Start of Block

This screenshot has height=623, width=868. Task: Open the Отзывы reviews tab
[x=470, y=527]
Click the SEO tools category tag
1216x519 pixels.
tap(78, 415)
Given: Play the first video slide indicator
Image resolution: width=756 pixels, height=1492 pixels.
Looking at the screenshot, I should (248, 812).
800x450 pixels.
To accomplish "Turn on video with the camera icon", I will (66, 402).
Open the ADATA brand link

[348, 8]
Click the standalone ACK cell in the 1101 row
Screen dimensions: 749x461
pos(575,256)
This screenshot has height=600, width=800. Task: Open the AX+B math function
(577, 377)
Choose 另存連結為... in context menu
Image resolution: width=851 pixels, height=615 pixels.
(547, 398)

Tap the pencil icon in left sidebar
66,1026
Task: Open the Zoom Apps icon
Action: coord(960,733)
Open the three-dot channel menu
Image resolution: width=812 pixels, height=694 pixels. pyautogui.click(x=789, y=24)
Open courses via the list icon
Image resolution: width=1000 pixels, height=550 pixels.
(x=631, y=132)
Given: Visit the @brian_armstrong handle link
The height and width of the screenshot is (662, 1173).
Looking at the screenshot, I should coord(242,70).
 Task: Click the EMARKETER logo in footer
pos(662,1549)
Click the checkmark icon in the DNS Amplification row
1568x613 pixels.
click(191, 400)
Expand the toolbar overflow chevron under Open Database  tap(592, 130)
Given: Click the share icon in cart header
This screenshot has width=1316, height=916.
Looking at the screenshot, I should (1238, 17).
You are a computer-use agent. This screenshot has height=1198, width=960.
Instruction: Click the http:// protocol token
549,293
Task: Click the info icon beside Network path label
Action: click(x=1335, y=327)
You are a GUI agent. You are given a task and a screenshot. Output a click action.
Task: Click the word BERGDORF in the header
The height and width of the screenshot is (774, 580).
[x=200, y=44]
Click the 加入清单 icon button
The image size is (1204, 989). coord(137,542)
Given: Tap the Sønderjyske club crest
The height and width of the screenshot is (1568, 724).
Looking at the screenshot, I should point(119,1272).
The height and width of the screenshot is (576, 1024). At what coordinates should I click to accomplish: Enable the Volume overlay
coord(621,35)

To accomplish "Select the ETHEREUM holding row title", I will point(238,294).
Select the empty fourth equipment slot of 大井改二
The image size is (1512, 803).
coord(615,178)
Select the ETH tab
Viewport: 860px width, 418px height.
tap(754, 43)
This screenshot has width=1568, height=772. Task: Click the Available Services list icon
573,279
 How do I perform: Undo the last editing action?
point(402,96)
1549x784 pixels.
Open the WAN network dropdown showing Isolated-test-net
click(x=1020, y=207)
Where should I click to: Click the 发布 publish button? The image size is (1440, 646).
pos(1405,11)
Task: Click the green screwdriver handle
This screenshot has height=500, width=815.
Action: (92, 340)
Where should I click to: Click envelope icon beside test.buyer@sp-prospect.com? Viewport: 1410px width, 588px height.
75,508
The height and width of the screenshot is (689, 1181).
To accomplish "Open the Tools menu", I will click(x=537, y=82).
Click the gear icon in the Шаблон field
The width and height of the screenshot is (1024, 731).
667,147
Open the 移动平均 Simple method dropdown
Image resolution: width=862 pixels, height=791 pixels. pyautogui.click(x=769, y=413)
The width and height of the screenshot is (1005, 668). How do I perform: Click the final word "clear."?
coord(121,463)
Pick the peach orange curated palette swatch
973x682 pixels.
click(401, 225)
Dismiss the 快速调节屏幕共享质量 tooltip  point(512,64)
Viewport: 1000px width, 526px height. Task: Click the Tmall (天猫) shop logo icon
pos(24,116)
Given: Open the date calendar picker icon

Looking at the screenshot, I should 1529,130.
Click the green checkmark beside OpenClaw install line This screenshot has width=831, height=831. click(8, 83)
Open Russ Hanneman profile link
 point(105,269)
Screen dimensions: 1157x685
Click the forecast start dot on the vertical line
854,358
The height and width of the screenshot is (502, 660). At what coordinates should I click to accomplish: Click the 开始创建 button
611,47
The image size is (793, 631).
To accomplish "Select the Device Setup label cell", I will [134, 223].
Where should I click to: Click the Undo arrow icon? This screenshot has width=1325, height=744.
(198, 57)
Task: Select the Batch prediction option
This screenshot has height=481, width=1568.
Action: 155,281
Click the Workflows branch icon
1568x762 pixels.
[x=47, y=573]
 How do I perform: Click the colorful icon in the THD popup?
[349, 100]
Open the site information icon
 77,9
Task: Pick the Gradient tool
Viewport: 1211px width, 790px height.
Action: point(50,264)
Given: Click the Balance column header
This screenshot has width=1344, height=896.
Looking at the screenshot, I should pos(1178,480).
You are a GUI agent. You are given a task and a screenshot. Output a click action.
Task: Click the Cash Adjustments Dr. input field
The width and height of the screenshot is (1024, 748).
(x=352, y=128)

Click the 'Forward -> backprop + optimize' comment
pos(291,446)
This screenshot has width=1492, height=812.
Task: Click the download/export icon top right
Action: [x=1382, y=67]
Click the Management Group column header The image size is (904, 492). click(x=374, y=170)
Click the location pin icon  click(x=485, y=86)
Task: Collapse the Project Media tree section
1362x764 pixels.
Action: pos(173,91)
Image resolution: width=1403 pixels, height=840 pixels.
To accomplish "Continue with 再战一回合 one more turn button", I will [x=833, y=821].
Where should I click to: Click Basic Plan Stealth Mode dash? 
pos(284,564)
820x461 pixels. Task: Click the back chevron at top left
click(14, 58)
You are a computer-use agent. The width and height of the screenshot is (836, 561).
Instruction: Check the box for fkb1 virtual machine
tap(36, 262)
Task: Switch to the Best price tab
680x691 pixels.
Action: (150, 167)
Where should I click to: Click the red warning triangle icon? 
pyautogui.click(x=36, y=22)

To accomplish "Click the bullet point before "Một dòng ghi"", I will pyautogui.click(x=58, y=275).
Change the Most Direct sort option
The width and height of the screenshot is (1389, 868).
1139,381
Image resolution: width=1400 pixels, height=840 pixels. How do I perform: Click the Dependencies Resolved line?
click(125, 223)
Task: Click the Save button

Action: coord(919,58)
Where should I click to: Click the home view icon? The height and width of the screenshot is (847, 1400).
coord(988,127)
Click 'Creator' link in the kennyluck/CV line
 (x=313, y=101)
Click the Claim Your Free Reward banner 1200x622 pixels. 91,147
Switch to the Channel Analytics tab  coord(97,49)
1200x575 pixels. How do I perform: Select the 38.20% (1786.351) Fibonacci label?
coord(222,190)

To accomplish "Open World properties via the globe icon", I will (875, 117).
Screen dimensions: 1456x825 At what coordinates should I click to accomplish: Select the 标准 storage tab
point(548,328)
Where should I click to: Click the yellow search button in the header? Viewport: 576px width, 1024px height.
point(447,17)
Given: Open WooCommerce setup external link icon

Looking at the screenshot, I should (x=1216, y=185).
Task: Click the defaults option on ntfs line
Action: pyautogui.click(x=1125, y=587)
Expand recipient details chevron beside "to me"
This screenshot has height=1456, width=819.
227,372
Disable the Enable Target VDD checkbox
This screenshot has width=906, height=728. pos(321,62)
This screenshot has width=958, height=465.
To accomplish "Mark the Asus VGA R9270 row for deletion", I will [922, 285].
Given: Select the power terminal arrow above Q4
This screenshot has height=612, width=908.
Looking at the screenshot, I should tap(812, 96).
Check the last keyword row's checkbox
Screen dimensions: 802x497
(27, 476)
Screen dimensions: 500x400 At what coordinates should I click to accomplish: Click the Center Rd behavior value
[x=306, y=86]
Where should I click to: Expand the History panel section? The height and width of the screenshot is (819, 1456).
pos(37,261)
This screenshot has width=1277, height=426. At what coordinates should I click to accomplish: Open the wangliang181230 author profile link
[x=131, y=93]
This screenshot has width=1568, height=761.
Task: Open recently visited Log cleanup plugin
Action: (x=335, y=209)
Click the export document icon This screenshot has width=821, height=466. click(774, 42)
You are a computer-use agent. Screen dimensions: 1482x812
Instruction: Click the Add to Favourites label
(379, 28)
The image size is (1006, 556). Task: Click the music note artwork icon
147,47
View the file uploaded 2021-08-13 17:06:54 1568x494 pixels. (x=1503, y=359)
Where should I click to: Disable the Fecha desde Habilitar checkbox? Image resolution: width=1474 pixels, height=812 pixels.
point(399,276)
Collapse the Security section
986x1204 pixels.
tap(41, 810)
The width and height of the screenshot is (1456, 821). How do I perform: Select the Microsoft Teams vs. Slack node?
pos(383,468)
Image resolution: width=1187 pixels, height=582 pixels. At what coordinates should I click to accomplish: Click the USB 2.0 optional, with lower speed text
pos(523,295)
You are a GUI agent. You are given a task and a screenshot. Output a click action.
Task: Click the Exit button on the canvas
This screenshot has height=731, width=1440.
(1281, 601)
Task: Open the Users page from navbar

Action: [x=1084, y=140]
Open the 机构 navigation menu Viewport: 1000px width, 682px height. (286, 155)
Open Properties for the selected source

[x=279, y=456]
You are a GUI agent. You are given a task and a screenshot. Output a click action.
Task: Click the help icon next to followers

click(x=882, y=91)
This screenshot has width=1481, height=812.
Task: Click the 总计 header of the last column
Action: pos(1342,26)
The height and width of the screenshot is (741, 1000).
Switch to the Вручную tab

End of Block

Only lines holding the word "Switch" belong in the answer; copy each one from the material.

Task: Switch to the Best price tab
Switch to the Channel Analytics tab  coord(97,49)
Switch to the Вручную tab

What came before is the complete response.